Fermenting Feed for Meat Birds

RoseMarie, wanna know something crazy? My DH keeps our house so cold inside that even during the blaring heat of summer I sleep with a heating pad... So, y'all don't feel sorry for me. I'm not really griping. I live in Texas for a reason. I LIKE it HOT!!!

LOL well I am wrapped up in a quilt now. Thyroid issues make me get too cold sometimes even when it's hot.
tongue.png
 
Do any of you have a solution for freezing water besides heating it using electricity. I have been searching for a solar solution to the problem. I've seen different versions of these "solar heat collectors" that you could use to heat the whole coop (or garage, house, etc). But I'd just like a solution to frozen water during the winter.
 
Interesting link. Is this something that you would cut a window in your coop and install this into it to heat the air in your coop? It looks like a great idea but I'm wondering about application?

Also, he says the air needs to travel through the cans. I don't know how that can happen when he blocks the airflow top and bottom with his dividers. Did he just miss posting a step where he cut holes through his dividers to line up with those in his cans?

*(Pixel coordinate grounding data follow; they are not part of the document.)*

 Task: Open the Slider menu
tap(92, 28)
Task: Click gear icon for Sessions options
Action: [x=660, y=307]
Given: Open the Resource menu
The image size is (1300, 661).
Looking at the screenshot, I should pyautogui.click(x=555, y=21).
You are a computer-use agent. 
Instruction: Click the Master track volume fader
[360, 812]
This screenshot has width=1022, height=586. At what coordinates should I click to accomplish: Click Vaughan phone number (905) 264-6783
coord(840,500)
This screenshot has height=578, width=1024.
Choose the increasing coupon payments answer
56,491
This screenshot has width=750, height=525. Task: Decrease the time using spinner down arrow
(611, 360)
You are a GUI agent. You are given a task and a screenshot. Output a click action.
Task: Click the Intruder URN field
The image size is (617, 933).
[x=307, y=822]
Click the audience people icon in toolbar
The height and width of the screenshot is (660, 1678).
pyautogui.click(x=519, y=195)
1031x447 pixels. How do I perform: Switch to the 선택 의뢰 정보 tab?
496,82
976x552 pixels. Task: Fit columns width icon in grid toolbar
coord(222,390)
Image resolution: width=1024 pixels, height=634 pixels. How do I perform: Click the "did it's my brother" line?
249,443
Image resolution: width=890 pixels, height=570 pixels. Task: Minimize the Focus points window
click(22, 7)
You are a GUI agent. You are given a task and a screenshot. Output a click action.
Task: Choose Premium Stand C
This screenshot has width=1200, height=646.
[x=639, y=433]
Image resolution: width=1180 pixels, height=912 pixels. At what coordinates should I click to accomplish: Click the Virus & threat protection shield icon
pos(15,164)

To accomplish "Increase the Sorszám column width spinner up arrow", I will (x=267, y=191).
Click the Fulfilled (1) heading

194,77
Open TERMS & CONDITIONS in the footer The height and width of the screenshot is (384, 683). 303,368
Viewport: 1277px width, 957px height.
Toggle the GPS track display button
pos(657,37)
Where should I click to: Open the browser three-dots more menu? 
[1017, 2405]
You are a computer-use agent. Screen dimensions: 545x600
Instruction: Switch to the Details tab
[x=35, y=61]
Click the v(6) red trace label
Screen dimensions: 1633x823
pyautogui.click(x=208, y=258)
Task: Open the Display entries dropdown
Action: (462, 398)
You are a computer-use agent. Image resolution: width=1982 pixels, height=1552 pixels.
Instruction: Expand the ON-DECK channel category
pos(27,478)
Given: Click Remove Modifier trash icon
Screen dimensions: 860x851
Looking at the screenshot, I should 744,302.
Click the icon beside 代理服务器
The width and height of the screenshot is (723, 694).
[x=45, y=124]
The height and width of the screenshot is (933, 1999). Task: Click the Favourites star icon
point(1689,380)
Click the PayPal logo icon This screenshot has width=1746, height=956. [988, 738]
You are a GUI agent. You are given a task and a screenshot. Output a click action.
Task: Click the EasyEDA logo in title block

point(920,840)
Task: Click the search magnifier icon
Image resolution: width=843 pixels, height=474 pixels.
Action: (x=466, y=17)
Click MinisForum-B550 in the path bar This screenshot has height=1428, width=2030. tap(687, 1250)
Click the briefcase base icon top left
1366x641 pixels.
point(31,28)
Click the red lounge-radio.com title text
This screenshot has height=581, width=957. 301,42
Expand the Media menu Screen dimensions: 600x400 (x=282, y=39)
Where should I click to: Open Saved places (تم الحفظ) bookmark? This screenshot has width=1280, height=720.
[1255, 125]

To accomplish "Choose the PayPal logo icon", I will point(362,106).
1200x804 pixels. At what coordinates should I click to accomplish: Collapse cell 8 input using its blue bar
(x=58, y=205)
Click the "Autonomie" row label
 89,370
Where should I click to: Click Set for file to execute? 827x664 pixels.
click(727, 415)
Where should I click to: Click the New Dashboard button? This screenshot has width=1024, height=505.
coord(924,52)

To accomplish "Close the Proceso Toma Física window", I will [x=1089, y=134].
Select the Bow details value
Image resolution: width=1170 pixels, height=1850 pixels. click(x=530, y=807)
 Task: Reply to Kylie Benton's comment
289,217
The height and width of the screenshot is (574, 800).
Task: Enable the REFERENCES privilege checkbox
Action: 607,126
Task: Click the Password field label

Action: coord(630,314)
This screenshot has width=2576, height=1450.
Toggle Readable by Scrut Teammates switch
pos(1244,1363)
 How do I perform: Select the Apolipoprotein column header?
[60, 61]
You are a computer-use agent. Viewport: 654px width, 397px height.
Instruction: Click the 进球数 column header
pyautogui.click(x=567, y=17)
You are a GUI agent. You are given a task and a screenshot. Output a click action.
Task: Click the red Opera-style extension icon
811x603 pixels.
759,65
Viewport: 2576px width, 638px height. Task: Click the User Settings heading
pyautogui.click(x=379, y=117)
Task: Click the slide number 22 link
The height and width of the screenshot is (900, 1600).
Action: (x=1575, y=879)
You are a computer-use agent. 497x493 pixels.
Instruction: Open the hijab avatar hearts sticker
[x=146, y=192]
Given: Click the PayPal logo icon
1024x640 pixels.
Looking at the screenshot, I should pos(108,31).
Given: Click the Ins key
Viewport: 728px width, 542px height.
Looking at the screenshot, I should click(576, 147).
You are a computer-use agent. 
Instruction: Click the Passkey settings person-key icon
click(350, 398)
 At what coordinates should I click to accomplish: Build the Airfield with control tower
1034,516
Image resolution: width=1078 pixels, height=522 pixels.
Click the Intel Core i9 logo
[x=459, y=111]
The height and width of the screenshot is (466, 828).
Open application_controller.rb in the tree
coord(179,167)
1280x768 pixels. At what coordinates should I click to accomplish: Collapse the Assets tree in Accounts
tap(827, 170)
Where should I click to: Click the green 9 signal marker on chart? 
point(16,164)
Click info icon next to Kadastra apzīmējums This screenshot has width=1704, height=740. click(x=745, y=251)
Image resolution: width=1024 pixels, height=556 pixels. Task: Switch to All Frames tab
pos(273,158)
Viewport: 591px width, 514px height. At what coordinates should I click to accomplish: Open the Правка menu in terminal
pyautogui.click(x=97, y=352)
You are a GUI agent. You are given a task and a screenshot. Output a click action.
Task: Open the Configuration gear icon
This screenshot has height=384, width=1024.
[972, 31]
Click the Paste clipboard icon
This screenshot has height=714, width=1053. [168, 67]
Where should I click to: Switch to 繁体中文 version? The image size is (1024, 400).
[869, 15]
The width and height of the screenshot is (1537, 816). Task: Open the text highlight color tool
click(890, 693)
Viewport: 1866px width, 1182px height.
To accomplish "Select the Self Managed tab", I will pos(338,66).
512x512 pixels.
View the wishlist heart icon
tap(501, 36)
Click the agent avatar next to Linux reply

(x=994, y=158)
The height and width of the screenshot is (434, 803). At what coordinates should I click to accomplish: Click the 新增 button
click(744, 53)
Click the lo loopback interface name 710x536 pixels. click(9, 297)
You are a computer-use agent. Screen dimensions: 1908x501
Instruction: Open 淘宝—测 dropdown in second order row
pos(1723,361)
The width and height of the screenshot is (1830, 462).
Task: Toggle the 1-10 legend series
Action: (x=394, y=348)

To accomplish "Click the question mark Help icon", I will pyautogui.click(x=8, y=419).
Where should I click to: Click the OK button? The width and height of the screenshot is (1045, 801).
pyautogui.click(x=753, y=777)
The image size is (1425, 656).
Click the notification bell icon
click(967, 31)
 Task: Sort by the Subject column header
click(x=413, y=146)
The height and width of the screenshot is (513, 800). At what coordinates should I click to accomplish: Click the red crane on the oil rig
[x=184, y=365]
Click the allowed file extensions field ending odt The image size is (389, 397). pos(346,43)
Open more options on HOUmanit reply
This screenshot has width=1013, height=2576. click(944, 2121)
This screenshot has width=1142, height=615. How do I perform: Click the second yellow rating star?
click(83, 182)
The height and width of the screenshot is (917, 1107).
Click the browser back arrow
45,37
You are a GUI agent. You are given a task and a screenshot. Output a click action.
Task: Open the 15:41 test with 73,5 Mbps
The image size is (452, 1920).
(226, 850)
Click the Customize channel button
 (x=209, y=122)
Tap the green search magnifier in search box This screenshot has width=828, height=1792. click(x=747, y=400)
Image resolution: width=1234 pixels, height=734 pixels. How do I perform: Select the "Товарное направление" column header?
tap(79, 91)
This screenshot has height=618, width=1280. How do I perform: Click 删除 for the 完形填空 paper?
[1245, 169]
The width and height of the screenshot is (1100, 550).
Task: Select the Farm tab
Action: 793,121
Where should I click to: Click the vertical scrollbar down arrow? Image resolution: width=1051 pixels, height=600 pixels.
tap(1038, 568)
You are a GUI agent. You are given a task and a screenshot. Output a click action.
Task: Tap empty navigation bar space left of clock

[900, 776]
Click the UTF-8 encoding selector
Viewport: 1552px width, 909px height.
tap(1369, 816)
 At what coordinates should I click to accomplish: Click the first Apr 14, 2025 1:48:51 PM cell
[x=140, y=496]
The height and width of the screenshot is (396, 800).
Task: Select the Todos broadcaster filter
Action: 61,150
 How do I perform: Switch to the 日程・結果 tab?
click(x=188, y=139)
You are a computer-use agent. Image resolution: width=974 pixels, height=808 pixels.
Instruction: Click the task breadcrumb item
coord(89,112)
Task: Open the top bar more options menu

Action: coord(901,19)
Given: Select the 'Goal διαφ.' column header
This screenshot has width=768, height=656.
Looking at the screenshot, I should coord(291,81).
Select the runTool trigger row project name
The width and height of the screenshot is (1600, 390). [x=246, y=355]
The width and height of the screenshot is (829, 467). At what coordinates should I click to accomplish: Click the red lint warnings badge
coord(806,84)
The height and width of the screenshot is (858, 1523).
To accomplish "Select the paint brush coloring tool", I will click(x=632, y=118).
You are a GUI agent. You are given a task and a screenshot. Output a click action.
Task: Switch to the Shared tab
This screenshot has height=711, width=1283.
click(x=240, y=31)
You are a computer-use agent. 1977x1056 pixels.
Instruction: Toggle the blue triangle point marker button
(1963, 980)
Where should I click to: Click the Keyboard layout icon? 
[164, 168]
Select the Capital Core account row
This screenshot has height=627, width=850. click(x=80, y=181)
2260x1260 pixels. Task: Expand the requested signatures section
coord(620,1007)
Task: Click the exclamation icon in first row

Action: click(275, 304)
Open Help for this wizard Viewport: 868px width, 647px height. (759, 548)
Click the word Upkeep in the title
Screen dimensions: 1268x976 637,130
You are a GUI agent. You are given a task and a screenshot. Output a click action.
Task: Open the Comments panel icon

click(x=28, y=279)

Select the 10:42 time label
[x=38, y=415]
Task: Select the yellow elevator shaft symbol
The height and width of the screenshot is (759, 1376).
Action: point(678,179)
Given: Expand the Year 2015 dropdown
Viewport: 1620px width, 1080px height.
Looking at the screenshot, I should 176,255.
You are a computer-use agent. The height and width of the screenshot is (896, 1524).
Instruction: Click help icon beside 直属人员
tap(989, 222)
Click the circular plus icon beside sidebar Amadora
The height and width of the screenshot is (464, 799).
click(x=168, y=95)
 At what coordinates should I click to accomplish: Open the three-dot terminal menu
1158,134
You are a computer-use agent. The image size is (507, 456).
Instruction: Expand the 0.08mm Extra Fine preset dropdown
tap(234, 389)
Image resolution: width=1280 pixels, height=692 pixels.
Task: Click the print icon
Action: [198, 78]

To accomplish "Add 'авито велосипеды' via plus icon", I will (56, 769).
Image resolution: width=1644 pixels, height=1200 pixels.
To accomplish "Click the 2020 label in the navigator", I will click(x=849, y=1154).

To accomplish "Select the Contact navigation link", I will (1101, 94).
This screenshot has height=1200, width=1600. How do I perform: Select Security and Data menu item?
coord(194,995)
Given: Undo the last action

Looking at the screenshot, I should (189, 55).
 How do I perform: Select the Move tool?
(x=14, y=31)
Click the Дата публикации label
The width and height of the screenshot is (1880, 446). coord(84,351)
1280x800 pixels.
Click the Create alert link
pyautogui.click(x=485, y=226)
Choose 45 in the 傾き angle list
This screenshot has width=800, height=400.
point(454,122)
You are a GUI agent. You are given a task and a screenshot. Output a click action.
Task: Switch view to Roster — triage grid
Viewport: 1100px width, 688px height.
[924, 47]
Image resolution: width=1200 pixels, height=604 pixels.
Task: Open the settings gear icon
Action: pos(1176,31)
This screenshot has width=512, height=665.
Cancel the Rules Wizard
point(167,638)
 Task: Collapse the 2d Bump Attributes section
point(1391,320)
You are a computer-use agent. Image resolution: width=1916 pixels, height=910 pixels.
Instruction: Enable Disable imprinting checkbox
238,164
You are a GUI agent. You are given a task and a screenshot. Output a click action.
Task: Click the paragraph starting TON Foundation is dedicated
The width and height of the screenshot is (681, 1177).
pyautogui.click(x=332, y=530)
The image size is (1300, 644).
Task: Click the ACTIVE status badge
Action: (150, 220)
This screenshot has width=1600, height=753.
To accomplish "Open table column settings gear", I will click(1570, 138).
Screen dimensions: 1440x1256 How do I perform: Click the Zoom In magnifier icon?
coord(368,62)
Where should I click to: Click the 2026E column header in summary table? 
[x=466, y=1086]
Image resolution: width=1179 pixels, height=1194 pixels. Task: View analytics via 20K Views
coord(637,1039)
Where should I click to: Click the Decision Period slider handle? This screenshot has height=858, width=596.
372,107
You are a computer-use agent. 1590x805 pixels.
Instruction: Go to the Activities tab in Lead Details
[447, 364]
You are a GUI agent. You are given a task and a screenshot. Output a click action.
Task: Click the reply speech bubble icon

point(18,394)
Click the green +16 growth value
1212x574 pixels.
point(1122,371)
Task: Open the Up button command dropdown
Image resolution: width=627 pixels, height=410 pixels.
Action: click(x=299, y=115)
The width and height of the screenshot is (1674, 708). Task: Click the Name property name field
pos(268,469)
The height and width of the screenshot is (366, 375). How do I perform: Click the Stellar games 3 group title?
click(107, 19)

I'm wondering about possibly doing something like this at the windows in my feed barn room where I plan to keep my fermented feed and hopefully my mealworms and maybe some day I'll get dubias and also to grow fodder in this room in the winter.
 
Last edited:
Interesting link.  Is this something that you would cut a window in your coop and install this into it to heat the air in your coop?  It looks like a great idea but I'm wondering about application?

Also, he says the air needs to travel through the cans.  I don't know how that can happen when he blocks the airflow top and bottom with his dividers.  Did he just miss posting a step where he cut holes through his dividers to line up with those in his cans?

I'm wondering about possibly doing something like this at the windows in my feed barn room where I plan to keep my fermented feed and hopefully my mealworms and maybe some day I'll get dubias and also to grow fodder in this room in the winter.

With the cans you have to leave a couple inches at the top and the bottom for the air to move. I have also seen this with bottles of water used instead of the cans. If they didn't get too hot and melt I think that would work better because the water will hold heat longer. It might be good to put in a little anit-freeze, just in case. I believe this talks about making a hole where outside air can come into the collector. I don't think that would work good at all. The "professional" ones that I have seen have a hole at the top where the hot air goes into the building and a hole at the bottom where cool air from inside the building (house, barn, shop, coop, etc) comes out into the collector to be heated - then goes back into the building. They build the heat collector then connect it to the building by drilling holes in the wall to meet up with the holes in the back of the collector. So the collector is really just hanging outside the building and connected at the holes in the back of it. Hard to explain. There was a company making these and installing them on houses. They say they really work. I bet you could use this idea and come up with a way to keep water from freezing. I first saw these in Mother Earth News magazine several years ago. I love that magazine!
 
They are doing something kind of similar for "solar water heaters" for houses. That is a big thing in some areas, saves quite a bit of money.
 
Do any of you have a solution for freezing water besides heating it using electricity. I have been searching for a solar solution to the problem. I've seen different versions of these "solar heat collectors" that you could use to heat the whole coop (or garage, house, etc). But I'd just like a solution to frozen water during the winter.

I always used a black rubber feed pan like the ones they use to feed horses...the water still freezes by the end of the day, but with the moisture in the FF they don't drink as much anyway and the rubber pans make it easy to just dump out the frozen water and replace it. Complicated solar units for nothing more than chicken water always seem a little too much work, worry and fuss. What did they do back in the old days, before everyone had electricity?

where would you suggest I purchase grains that you use?

Feed store...not TSC.
 
I always used a black rubber feed pan like the ones they use to feed horses...the water still freezes by the end of the day, but with the moisture in the FF they don't drink as much anyway and the rubber pans make it easy to just dump out the frozen water and replace it.  Complicated solar units for nothing more than chicken water  always seem a little too much work, worry and fuss.  What did they do back in the old days, before everyone had electricity? 


I was thinking the same thing. While frozen water can be a bother, I'd rather dump and refill than do all that. Or get a simple dog bowl heater and be done with it. They don't use that much electricity. Or you could use a car battery hooked to a power inverter if you dont' want to run a cord out there.